When a contingency isn’t satisfied, the buyer must typically deliver a written termination notice to the seller within the timeframe specified in the contract. The notice identifies which contingency wasn’t met and states that the buyer is exercising their right to cancel. Timing matters here: sending the notice one day late can turn a clean exit into a dispute over whether the buyer forfeited their right to terminate.
After termination, both parties sign a release authorizing the return of the earnest money deposit held in escrow. Earnest money deposits usually range from one to three percent of the purchase price, so for a $400,000 home, that’s $4,000 to $12,000 sitting in an escrow account. If the termination clearly falls within the contract’s contingency provisions, the release is usually straightforward. Once the paperwork is processed, the property returns to active status on the market.
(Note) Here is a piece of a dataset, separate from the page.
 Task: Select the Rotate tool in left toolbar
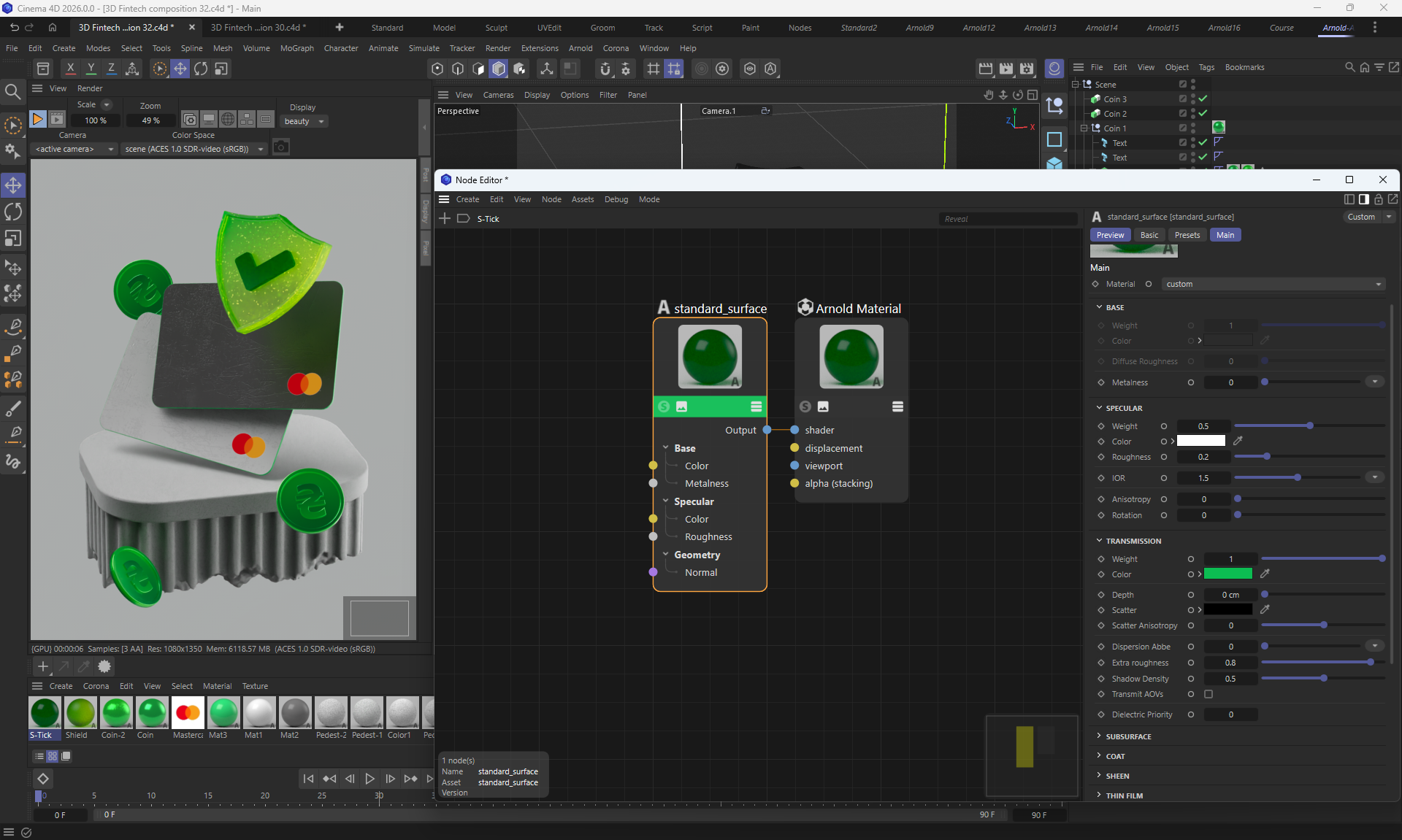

The process gets complicated when one party believes the termination wasn’t legitimate. If the seller thinks the buyer walked away without a valid contingency reason, the seller may refuse to sign the release and claim the deposit as damages. At that point, the money sits frozen in escrow while the parties try to resolve the dispute.
Most real estate contracts include a mediation or arbitration clause for exactly this situation. Mediation brings in a neutral third party to help negotiate a resolution, while arbitration produces a binding decision. If neither works, the escrow agent can file an interpleader action, which is essentially a lawsuit asking the court to decide who gets the money. The escrow agent deposits the funds with the court and steps out of the dispute, though their legal fees for doing so typically come out of the deposit itself. The buyer and seller then litigate the issue until the court rules.
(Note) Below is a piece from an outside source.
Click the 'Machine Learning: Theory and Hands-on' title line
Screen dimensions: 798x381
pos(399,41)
Here’s something sellers often overlook: if a home inspection uncovered defects during a deal that later fell through, the seller now knows about those problems. In most states, sellers are legally required to disclose known material defects to future buyers. A cracked foundation or faulty wiring that appeared in the first buyer’s inspection report doesn’t disappear from the seller’s obligations just because that buyer walked away. The seller must update their property disclosure form to include any newly discovered issues before accepting the next offer.
This obligation also means that buyers who receive a disclosure should ask whether the property was previously under contract and whether any inspections were conducted. If the seller had a prior inspection report, they’re generally required to share what they learned from it. The exact rules and required forms vary by state, but the underlying principle is consistent: once you know about a defect, you can’t pretend you don’t.